Keeping up to date with technical advances
Python versus Tableau for data visualisations
Python is great, but...
Since taking up Python several years ago I've often thought of it as the Swiss Army Knife of programming languages. After successfully using it for webscraping, software development, number-crunching and data visualisation one achieves a certain level of comfort in knowing that, if you need to do it in code, you can probably do it in Python.
This mentality comes with a downside though. Whilst it's great to have command of a language that can accomplish so much, there are times when one needs to realise that there are simply better tools available for a specific task. If you are writing high-frequency trading algorithms, for example, you would probably find that a compiled language such as C++ gets you to the front of the queue of short-lived market opportunities ahead of a Python bot. (OK, there is an argument that the Python bot is much quicker to write in the first place, but you get my point!).
Recreating a Python plot using Tableau.
One of the great things about working at The Data Lab is the ability to try out different technologies and keep on the path of constant learning. Having played around with Tableau here for some time I was impressed by its ability to cope with geographical data. Recently I was thinking what data set I could throw at it next and then remembered that my first post on the main website blog concerning the globe-trotting of James Bond would be perfect.

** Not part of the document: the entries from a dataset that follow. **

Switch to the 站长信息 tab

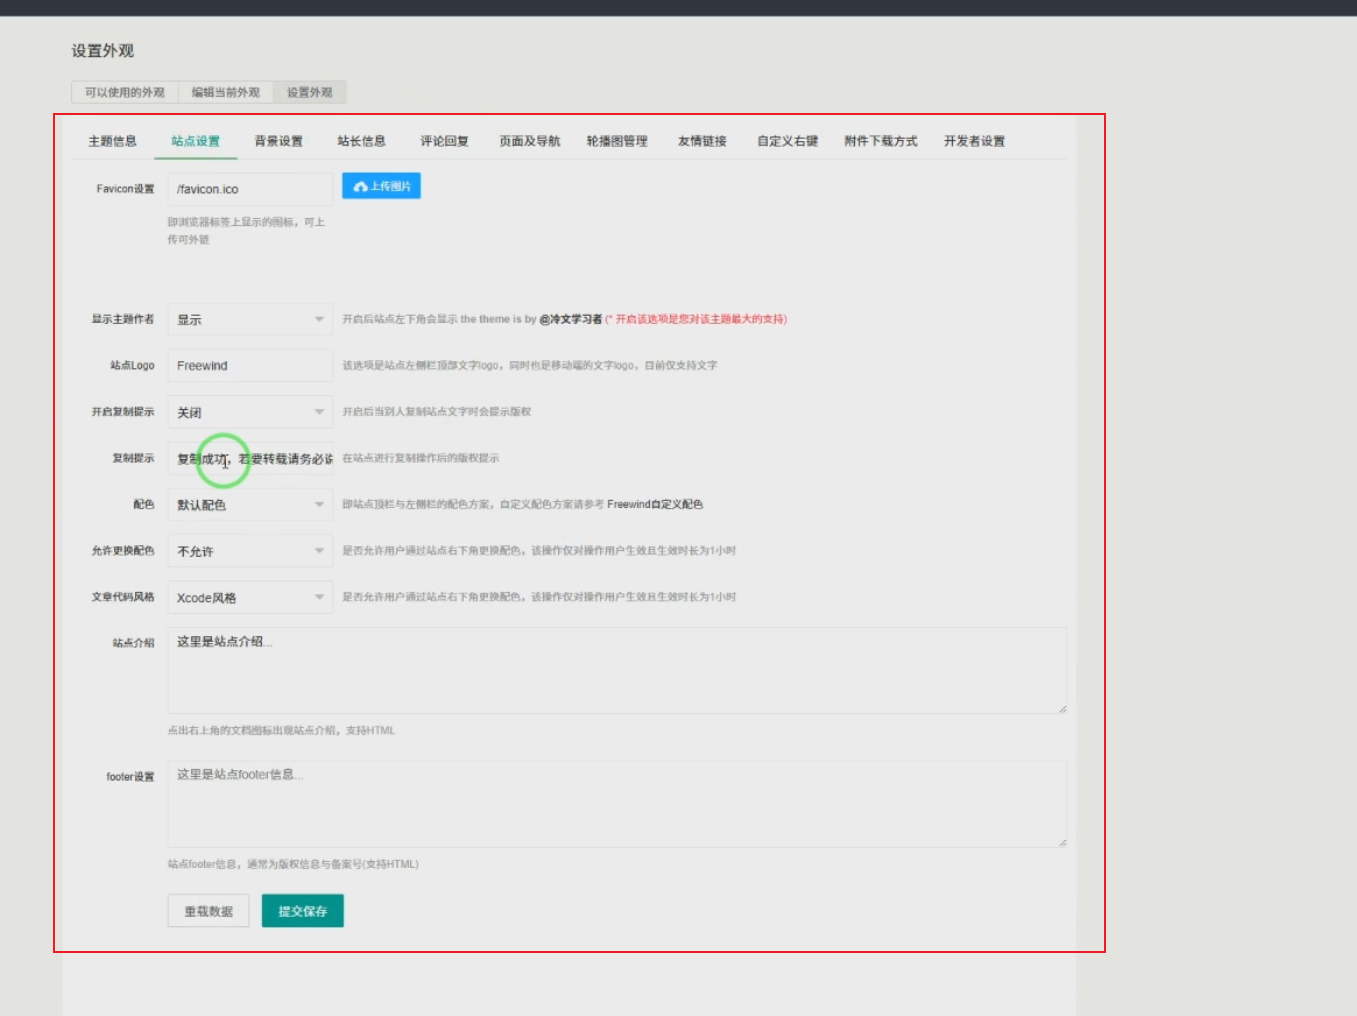[x=363, y=141]
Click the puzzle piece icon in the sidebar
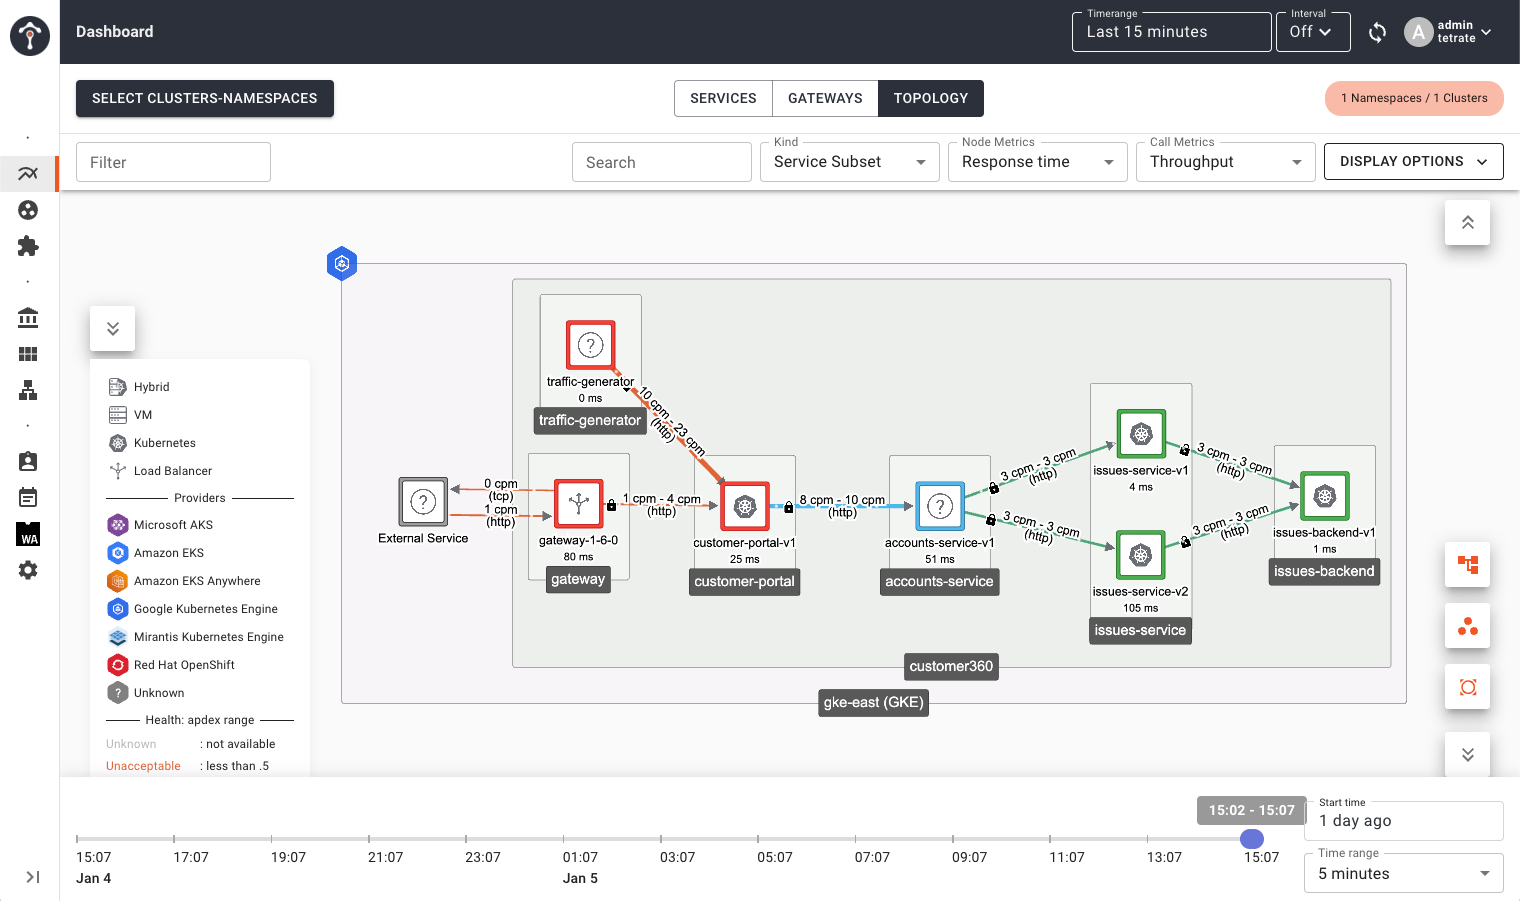This screenshot has height=901, width=1520. (x=28, y=246)
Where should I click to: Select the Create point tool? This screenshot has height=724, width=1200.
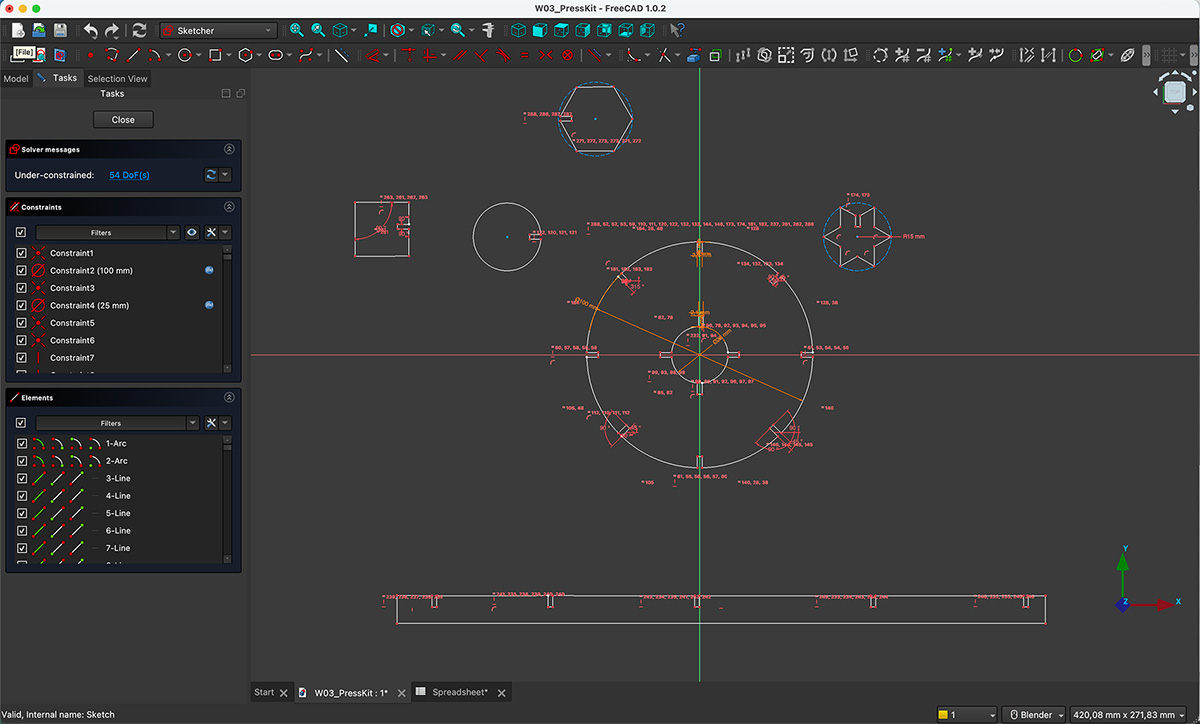pyautogui.click(x=91, y=55)
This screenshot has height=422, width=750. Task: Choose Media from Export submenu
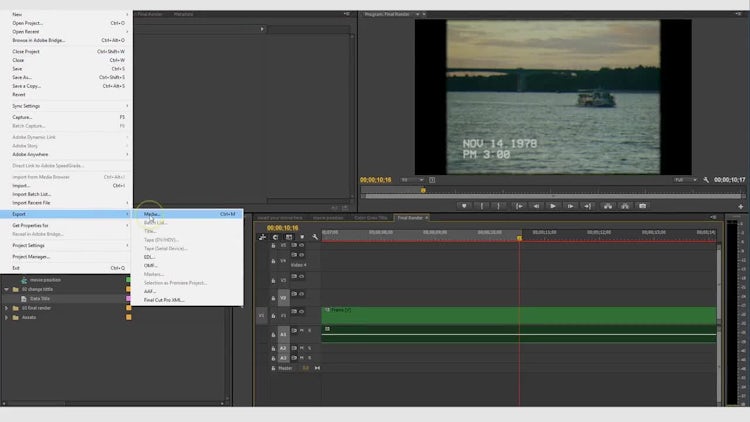[x=152, y=214]
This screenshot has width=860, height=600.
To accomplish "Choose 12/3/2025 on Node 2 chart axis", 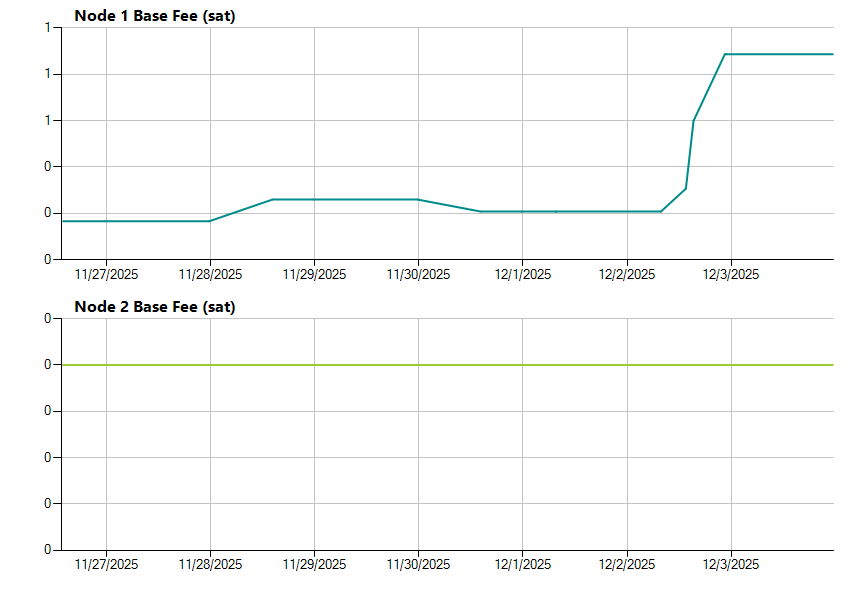I will click(731, 565).
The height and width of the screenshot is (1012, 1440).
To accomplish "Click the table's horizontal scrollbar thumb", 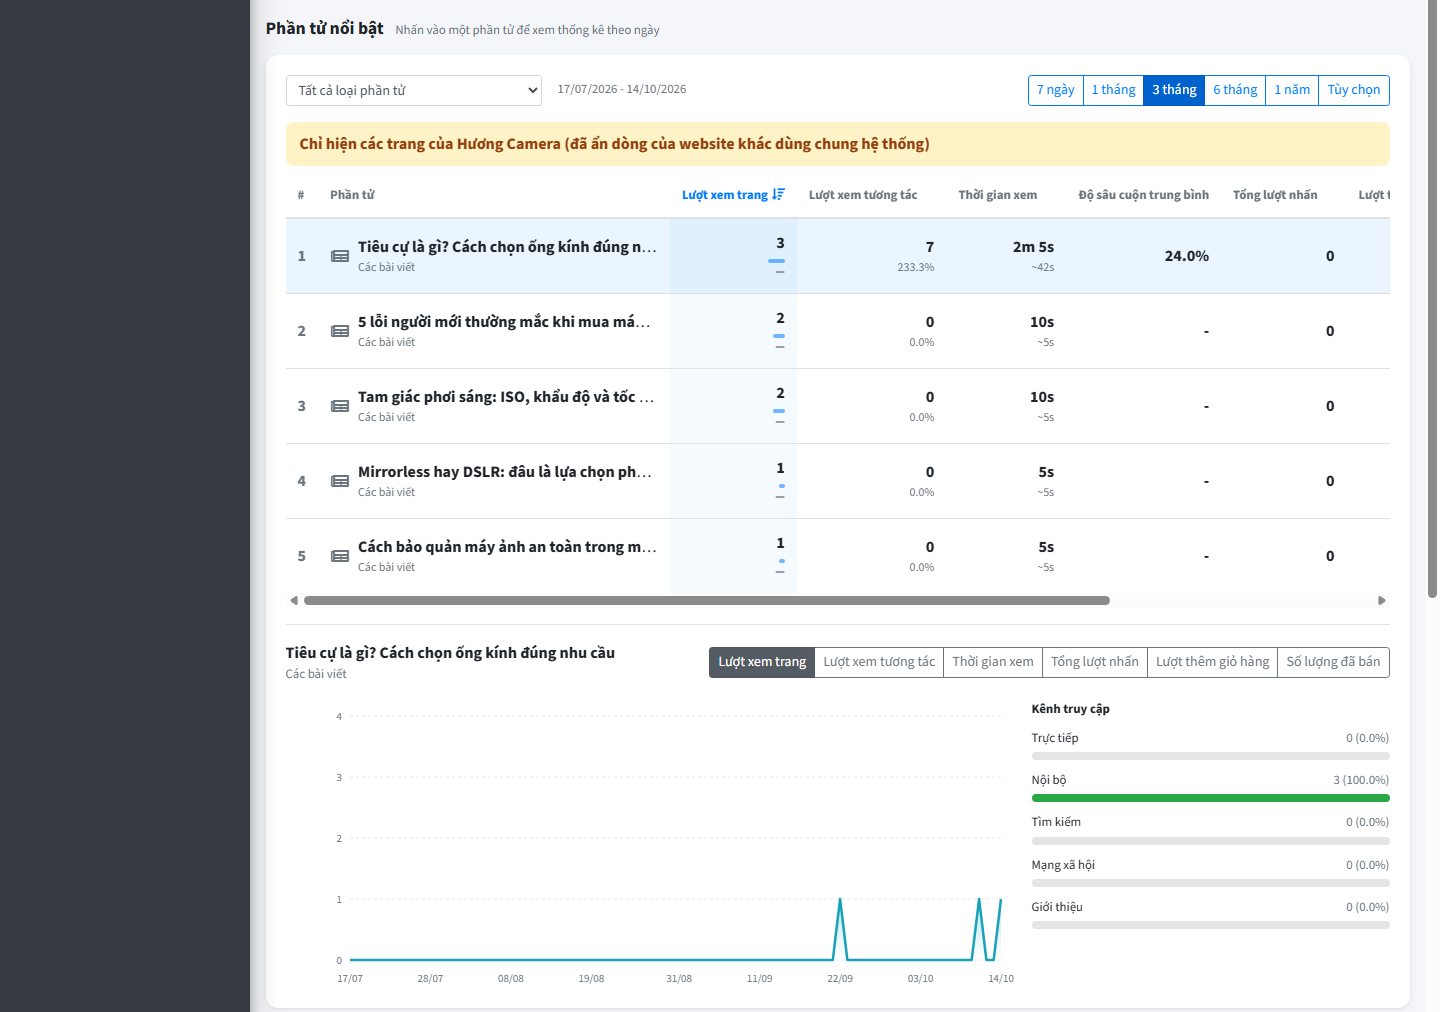I will pos(707,601).
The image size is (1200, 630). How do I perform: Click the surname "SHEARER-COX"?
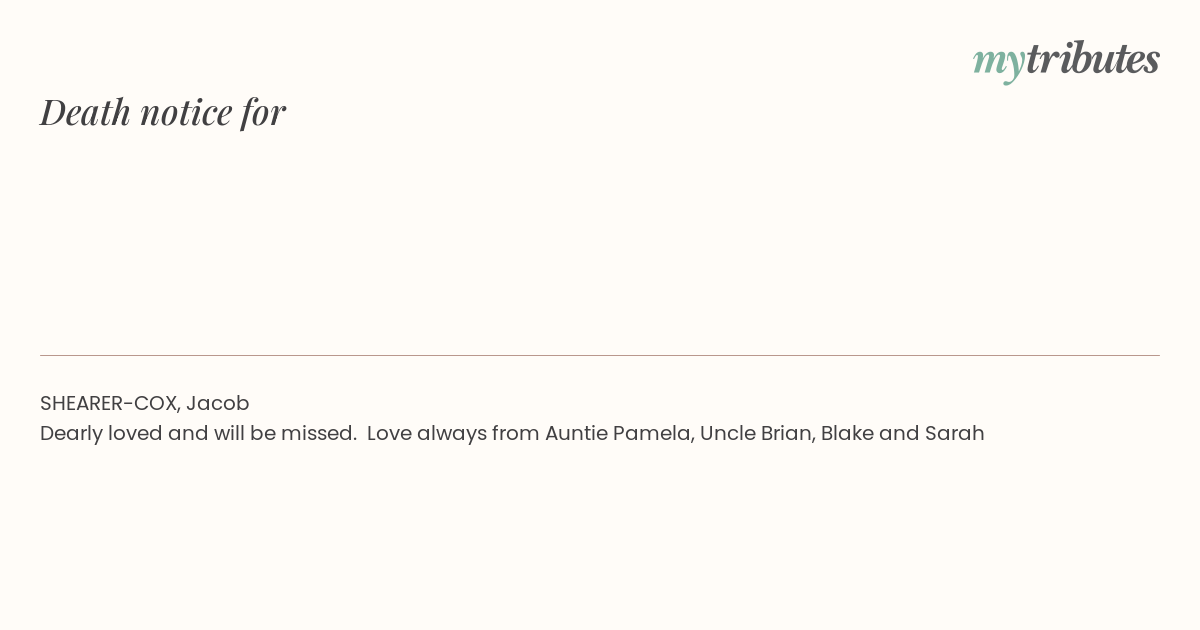108,403

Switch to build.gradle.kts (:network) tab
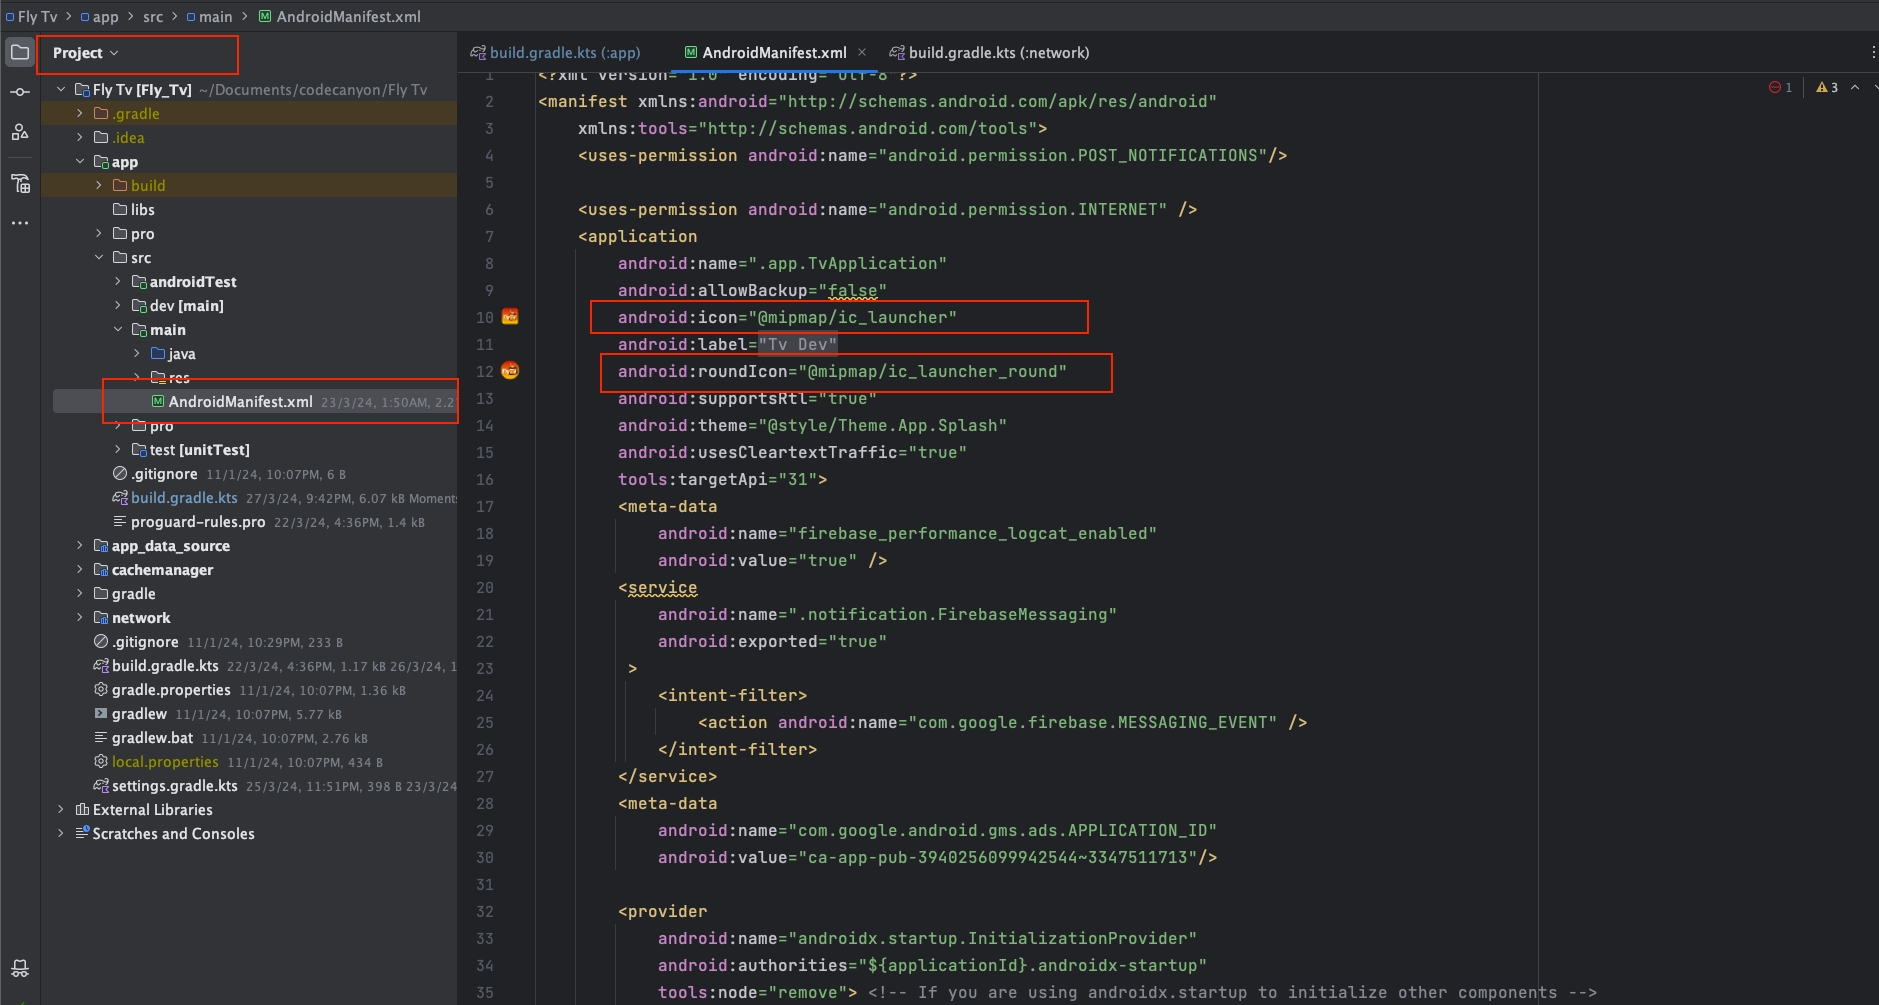point(997,53)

To recap the details: as a labour of love I collated information from various sources on the location of James Bond in each of the 24 canon films to date. From this I worked out the routes and therefore the total distances travelled. After presenting tabular information I then plotted visualisations by actor and film, and also of the global locations our hero has visited.
All of these graphs were created with the matplotlib and Basemap packages within Python. The graph of locations visited is shown again below:
The code to achieve this is relatively short. All that is required is to read in an Excel file containing the country latitude and longitudes together with the film count. This latter value is used to scale the data points. However, when one writes a new block of code for the first time there is always a certain amount of time taken to ensure one is proceeding correctly, and (in my case anyway) looking at Stack Overflow for any exemplars to follow. Trying to remember back 18 months, I would say that this one plot probably took me a couple of hours-worth of effort.
Fast forward to the present day when I have access to Tableau. The beauty of using this software is that I can now generate the following plot in under two minutes:
The first thing we can see is that the plot looks more professional, with a cleaner underlying world map. Admittedly we don't yet have the full labelling on the data points like the Python plot, but using Tableau we get many more options to try out different views in a quicker and less cumbersome way.
For example, suppose that instead of using sized data points we wanted to colour the countries in proportion to their film appearance count. No problem! With literally one change on the marker type from "Circle" to "Map" we get this visualisation:
There are many, many more things we can do here, but we'll leave an exploration of Tableau for another time. What I'd prefer to stress is that in exactly the same way Python removes much of the pain of programming in a lower-level language, Tableau performs the exact same abstraction when it comes to developing visualisations. The time saved can be used to perform many more iterations, or to try out several different ideas before presenting the information back to the end user.
What can we take from this?
The main purpose of this article is not to sell Tableau on it's data visualisation abilities, nor is to disparage those of Python. What I wanted to highlight through this one simple example is how it is always important to keep an eye on the tools we use as data scientists and forever be on the lookout for new and better ways of doing things. Sometimes it is difficult to know whether a new tool or technique is simply a flash-in-the-pan, particularly in the open source world.
So how can we do this? Personally I tend not to be an early-adopter, opting instead to wait for a critical mass of users to know that stability and support have reached a certain level. To this end I find that it is crucial to keep one's finger on the pulse by attending conferences, reading blogs and newsletters, and critically by just trying things out. All of the data scientists I have spoken to about this in my role at The Data Lab are fortunate in that the companies they work for encourage this type of exploration. The experimental mindset that the data expert brings to their daily tasks is exactly the same as is required to ensure that their employers will benefit from any new developments in software or hardware. If you own or work for a company that is not so forward-thinking then I would encourage you to take steps to address this. If the company down the road is taking advantage of opportunities that you are not, there is a real danger of missing out on the competitive edges that come within a fast-moving technical environment.